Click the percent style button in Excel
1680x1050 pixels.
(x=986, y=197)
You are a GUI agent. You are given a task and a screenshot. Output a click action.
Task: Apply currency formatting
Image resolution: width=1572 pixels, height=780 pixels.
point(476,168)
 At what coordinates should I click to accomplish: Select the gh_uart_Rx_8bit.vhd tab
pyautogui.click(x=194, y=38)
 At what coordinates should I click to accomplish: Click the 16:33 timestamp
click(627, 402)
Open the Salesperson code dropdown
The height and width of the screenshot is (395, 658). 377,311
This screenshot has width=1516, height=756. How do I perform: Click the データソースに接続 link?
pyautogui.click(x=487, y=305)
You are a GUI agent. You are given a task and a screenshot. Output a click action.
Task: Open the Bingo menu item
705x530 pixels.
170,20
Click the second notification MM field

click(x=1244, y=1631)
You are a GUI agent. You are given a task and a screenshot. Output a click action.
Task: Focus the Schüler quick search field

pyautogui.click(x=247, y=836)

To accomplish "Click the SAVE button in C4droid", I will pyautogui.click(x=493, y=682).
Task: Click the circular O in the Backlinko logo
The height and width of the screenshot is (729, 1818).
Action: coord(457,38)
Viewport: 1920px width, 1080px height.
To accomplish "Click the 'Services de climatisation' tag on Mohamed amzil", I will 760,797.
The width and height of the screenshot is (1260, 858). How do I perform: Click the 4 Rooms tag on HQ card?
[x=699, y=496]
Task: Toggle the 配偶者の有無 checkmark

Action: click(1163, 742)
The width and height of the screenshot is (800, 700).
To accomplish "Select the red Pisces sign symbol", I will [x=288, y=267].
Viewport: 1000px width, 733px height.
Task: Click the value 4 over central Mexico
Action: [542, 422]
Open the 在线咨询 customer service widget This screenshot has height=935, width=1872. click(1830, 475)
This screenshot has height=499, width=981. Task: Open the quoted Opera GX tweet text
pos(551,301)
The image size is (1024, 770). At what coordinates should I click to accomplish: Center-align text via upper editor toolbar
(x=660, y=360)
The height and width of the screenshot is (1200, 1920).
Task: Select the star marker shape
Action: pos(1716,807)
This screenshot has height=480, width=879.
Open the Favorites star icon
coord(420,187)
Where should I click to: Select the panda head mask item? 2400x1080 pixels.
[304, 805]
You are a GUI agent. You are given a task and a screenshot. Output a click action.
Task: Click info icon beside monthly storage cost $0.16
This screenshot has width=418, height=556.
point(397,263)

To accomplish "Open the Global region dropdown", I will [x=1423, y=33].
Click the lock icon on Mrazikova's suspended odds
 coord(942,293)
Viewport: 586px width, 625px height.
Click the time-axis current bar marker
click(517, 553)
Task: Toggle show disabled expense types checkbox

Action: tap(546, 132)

========================================================================

## What is needed:
Turn the material into a numbered list, starting with the line that contains "At what coordinates should I click to accomplish: Select" and running through the line that contains "Action: coord(457,38)". Skip any blank lines and include nothing outside that span.

## Full answer:
1.  At what coordinates should I click to accomplish: Select the gh_uart_Rx_8bit.vhd tab
2. pyautogui.click(x=194, y=38)
3.  At what coordinates should I click to accomplish: Click the 16:33 timestamp
4. click(627, 402)
5. Open the Salesperson code dropdown
6. The height and width of the screenshot is (395, 658). 377,311
7. This screenshot has width=1516, height=756. How do I perform: Click the データソースに接続 link?
8. pyautogui.click(x=487, y=305)
9. You are a GUI agent. You are given a task and a screenshot. Output a click action.
10. Task: Open the Bingo menu item
11. 705x530 pixels.
12. 170,20
13. Click the second notification MM field
14. click(x=1244, y=1631)
15. You are a GUI agent. You are given a task and a screenshot. Output a click action.
16. Task: Focus the Schüler quick search field
17. pyautogui.click(x=247, y=836)
18. To accomplish "Click the SAVE button in C4droid", I will pyautogui.click(x=493, y=682).
19. Task: Click the circular O in the Backlinko logo
20. The height and width of the screenshot is (729, 1818).
21. Action: coord(457,38)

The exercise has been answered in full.